Why did the cookie cry? Because his father was a wafer so long!

I used to work in a shoe recycling shop. It was sole destroying.

What do you call a belt with a watch on it? A waist of time.

How do you organize an outer space party? You planet.

I went to a seafood disco last week... and pulled a mussel.

Do you know where you can get chicken broth in bulk? The stock market.

I cut my finger chopping cheese, but I think that I may have greater problems.

My cat was just sick on the carpet, I don’t think it’s feline well.

Why did the octopus beat the shark in a fight? Because it was well armed.

How much does a hipster weigh? An instagram.

What did daddy spider say to baby spider? You spend too much time on the web.

Atheism is a non-prophet organisation.

There’s a new type of broom out, it’s sweeping the nation.

What cheese can never be yours? Nacho cheese.

What did the Buffalo say to his little boy when he dropped him off at school? Bison.

Have you ever heard of a music group called Cellophane? They mostly wrap.

Why does Superman gets invited to dinners? Because he is a Supperhero.

How was Rome split in two? With a pair of Ceasars.

The shovel was a ground breaking invention.

A scarecrow says, "This job isn't for everyone, but hay, it's in my jeans."

A Buddhist walks up to a hot dog stand and says, "Make me one with everything."

Did you hear about the guy who lost the left side of his body? He's alright now.
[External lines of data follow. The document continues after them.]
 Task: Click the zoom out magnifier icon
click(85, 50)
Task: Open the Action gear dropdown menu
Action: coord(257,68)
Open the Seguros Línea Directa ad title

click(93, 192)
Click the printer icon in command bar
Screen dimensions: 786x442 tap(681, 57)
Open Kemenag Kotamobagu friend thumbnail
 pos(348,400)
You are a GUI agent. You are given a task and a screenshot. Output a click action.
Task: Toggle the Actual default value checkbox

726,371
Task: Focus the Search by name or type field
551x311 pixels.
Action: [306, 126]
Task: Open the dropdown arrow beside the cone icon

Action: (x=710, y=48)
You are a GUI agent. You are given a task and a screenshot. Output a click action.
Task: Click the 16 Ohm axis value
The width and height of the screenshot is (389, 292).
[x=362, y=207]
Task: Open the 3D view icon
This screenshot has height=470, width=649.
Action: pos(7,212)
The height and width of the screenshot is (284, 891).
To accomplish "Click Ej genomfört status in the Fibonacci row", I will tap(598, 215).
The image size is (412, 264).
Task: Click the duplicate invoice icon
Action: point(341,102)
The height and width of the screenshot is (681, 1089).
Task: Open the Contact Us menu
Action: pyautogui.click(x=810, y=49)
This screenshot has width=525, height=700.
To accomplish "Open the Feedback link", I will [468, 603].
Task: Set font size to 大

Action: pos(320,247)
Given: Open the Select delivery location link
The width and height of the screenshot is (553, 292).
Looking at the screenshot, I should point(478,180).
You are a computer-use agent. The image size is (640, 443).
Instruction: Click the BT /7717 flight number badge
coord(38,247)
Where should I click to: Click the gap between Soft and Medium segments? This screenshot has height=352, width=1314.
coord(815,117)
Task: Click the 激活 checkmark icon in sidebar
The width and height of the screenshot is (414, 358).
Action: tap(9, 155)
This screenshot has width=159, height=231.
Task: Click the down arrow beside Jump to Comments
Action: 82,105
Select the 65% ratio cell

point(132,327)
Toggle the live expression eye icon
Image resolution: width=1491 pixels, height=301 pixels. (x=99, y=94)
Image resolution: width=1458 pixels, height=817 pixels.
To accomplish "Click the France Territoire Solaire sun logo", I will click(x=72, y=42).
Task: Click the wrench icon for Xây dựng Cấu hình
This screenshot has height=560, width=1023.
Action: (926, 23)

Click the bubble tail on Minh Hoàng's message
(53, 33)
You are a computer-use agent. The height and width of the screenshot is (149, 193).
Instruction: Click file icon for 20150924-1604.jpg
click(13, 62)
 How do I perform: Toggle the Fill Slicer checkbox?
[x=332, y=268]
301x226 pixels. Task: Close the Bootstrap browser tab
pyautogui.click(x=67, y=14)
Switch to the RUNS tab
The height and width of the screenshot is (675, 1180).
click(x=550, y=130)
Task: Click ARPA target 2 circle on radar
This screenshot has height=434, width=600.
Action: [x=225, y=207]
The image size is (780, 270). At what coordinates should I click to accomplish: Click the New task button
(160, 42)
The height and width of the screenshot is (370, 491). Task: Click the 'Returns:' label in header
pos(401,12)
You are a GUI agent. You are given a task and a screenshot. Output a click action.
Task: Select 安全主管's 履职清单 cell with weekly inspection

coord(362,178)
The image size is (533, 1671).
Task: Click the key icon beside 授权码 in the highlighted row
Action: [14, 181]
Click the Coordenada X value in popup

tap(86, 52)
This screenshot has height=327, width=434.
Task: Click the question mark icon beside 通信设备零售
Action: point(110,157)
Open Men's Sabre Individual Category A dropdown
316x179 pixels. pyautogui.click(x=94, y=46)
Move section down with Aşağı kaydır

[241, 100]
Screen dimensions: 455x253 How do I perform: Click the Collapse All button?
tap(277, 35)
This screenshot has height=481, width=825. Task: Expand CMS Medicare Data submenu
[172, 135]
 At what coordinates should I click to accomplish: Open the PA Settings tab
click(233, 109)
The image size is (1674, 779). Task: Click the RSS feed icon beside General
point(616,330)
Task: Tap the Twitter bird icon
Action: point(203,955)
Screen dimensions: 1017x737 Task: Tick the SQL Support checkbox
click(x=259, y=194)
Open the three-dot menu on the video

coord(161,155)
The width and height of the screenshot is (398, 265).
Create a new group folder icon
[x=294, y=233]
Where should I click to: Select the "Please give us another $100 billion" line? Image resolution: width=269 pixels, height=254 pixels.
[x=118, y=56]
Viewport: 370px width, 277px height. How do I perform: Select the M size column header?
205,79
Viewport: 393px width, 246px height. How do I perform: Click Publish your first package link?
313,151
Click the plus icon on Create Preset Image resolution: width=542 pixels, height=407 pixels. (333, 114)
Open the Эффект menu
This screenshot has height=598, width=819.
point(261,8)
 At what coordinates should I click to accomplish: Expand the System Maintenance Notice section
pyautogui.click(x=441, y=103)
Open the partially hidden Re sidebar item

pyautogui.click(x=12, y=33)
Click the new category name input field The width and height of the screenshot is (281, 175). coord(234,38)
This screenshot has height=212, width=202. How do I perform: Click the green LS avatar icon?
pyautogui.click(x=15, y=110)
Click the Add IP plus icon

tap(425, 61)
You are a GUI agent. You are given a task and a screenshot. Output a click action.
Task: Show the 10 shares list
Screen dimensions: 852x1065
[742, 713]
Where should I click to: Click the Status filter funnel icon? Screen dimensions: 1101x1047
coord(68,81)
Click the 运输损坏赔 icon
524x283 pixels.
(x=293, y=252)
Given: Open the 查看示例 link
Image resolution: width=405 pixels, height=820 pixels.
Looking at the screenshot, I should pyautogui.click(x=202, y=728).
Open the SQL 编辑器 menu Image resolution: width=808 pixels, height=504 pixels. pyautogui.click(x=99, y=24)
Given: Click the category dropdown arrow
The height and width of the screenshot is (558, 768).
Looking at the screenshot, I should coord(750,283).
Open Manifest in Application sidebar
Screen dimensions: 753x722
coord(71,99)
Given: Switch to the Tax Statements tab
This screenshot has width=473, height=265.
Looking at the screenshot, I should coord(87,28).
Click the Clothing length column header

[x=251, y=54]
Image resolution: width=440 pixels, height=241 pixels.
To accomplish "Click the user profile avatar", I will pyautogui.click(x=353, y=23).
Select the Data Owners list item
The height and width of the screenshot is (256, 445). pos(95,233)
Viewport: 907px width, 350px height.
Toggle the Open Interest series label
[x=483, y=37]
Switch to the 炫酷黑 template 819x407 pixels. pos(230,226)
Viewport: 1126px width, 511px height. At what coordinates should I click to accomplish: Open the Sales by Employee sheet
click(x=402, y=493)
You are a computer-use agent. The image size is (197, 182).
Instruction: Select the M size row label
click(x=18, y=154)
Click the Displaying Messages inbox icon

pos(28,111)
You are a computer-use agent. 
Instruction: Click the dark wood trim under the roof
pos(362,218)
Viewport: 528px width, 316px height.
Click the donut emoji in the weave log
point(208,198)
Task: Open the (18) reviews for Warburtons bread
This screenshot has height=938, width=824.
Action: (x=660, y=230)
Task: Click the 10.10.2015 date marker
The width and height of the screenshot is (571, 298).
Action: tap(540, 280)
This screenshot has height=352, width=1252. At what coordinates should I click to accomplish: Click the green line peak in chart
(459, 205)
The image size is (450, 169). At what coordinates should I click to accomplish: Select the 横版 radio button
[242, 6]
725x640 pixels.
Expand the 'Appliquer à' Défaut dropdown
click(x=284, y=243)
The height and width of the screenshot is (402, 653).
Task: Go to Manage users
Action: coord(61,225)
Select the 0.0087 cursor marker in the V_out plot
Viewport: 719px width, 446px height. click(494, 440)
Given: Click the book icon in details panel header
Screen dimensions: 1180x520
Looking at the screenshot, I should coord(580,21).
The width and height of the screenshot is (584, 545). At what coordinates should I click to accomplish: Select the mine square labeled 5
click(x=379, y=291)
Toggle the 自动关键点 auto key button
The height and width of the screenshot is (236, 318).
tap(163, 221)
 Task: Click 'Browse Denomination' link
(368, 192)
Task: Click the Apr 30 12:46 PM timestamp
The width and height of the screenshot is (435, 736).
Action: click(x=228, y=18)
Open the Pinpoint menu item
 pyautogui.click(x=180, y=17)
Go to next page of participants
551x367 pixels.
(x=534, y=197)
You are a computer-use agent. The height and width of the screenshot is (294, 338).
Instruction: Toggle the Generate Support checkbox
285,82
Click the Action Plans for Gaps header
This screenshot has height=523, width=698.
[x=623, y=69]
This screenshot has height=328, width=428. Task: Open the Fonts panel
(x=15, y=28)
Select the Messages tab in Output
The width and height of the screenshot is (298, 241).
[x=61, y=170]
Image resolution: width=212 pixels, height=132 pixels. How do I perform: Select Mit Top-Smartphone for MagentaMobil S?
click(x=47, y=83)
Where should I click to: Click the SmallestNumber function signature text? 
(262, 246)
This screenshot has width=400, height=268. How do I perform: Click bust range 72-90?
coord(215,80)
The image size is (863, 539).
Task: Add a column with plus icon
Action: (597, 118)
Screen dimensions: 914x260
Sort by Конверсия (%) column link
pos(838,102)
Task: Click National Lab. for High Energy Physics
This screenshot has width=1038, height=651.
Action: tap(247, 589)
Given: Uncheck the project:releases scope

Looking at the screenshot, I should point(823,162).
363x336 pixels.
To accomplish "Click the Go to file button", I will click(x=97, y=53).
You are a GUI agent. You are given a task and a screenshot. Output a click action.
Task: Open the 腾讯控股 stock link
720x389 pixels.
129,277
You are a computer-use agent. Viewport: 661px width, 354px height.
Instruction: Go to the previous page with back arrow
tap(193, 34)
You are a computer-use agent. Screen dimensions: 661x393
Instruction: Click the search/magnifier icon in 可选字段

What do you call a girl with one leg that's shorter than the other? Ilene.

I did a theatrical performance on puns. It was a play on words.

What do you do with a dead chemist? You barium.

I bet the person who created the door knocker won a Nobel prize.

Towels can’t tell jokes. They have a dry sense of humor.

Two birds are sitting on a perch and one says "Do you smell fish?"

Do you know sign language? You should learn it, it’s pretty handy.

What do you call a beautiful pumpkin? GOURDgeous.

Why did one banana spy on the other? Because she was appealing.

What do you call a cow with no legs? Ground beef.

What do you call a cow with two legs? Lean beef.

What do you call a cow with all of its legs? High steaks.

A cross eyed teacher couldn’t control his pupils.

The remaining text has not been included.